In August 1998 the plaintiff tendered a tax payment to the Tax Collector which she directed to apply to the taxes due on the 1995 Nissan and 1995 Hyundai vehicle which were jointly owned. At the same time she also tendered the taxes due on the 1994 Hyundai which was owned by her individually. The defendant Barbara Tito, the Tax Collector for Hamden, refused to apply the payments as directed by the plaintiff and the plaintiff was advised that any payment had to be first applied to the unpaid tax bills of Donald Jones for the tax years of 1985, 1986 and 1987.
The plaintiff contends the taxes owed by her husband on vehicles owned by him in 1985, 1986 and 1987 which were incurred prior to their marriage and not her obligation, and therefore she has a right to pay the taxes due on vehicles in which she has an ownership interest. The plaintiff CT Page 11200 therefore claims she has a right to designate how the tax payment should be applied and the refusal to accept payment results in a denial of her right to register the vehicles with the Motor Vehicle Department.
The defendant claims that § 12-144b of the General Statutes requires payments must be applied to the oldest taxes outstanding and the Tax Collector must determine how the payment should be applied. The defendant claims that since plaintiff was a joint owner of the 1995 Nissan and the 1995 Hyundai with her husband, that then obligates her to pay his 1985, 1986 and 1987 taxes before payment can be accepted on those vehicles.
The disputed issue in this matter relates to the interpretation of § 12-144b of the General Statutes. The relevant portions of the statute states as follows:
    Each tax payment made to a municipality for taxes due on any specific property shall be applied by the municipality toward payment of the oldest outstanding tax levied on such property with the interest thereon. . . .
The words of a statute are to be interpreted in their natural and usual meaning unless the context indicates that a different meaning was intended. By our statute, words and phrases are to be construed according to the commonly plain usage of language. Brown v. New Haven Taxicab Co.,92 Conn. 252, 254. The statute refers to "taxes due on any specific property".

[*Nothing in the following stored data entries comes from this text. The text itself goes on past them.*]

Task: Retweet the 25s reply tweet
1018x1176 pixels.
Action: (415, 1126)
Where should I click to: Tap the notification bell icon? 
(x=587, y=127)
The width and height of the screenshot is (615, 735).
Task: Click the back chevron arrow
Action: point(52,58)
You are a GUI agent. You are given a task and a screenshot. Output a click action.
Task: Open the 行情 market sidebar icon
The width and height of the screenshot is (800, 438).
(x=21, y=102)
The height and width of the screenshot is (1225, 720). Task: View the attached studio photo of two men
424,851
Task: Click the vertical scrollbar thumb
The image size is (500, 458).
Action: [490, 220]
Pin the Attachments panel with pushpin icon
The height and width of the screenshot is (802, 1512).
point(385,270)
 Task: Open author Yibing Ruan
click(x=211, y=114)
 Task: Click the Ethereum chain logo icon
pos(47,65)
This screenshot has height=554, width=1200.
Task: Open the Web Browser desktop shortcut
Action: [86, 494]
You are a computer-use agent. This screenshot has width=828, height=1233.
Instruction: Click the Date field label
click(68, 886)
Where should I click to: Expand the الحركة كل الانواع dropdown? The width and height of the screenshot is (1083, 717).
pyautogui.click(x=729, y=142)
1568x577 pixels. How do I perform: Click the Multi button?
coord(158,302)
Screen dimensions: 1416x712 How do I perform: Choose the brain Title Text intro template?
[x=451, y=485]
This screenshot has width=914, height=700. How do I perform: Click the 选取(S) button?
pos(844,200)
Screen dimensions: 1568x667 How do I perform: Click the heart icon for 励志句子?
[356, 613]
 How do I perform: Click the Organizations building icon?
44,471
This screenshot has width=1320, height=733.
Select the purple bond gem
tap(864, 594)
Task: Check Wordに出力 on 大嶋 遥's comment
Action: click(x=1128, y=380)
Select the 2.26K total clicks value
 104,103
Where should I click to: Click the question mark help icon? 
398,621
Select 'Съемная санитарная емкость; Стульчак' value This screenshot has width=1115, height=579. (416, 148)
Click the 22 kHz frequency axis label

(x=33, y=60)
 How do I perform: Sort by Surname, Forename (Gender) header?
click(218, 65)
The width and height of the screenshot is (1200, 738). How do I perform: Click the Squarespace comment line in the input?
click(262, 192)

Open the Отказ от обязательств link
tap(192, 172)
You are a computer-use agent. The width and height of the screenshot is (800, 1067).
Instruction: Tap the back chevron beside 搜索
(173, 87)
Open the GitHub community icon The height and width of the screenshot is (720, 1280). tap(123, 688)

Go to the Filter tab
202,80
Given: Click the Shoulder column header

In 1971 P.A. 687 amended § 12-144b by eliminating the requirement that a tax payment would be applied to the oldest outstanding tax obligation of the party liable for the tax. The amendment was intended to prevent the municipality from applying the payment received to older outstanding taxes on other personal or real property taxes, and thereby creating a tax delinquency on the property for which the payment was directed. This amendment was intended to protect a mortgagee which had a tax escrow account from being delinquent when it sent in real property tax payments, and the municipality could apply the payment to other outstanding tax obligations. The amendment in 1971 therefore should now be interpreted to apply to taxes on a specific type of property. The first sentence of the amended statute in referring to "specific property" should be read as applying to either real property or personal property.
The amended statute does not address the problem in this case when a joint owner of a vehicle tenders a tax payment on that vehicle which is refused because the other joint owner has outstanding tax obligations on CT Page 11201 other vehicles. The position taken by the municipality could result in denying an innocent joint owner of either real property or personal property being denied the right to pay a tax obligation and exposing that owner to further interest, penalties and expenses. That would be the result even though the joint owner was not responsible for the outstanding taxes incurred on other property owned by the other joint owner.
Section 12-144b does not permit the defendant to refuse payment tendered by the plaintiff in this case as payment for the personal property taxes on the vehicles jointly owned by her and Donald Jones. The refusal to accept payment from the plaintiff under the factual circumstances of this case was not legally justified.
For the foregoing reasons this court concludes the Hamden Tax Collector shall accept the payments tendered by the plaintiff, and any interest payment which has accrued since the refusal to accept payment on August 31, 1998, should be waived.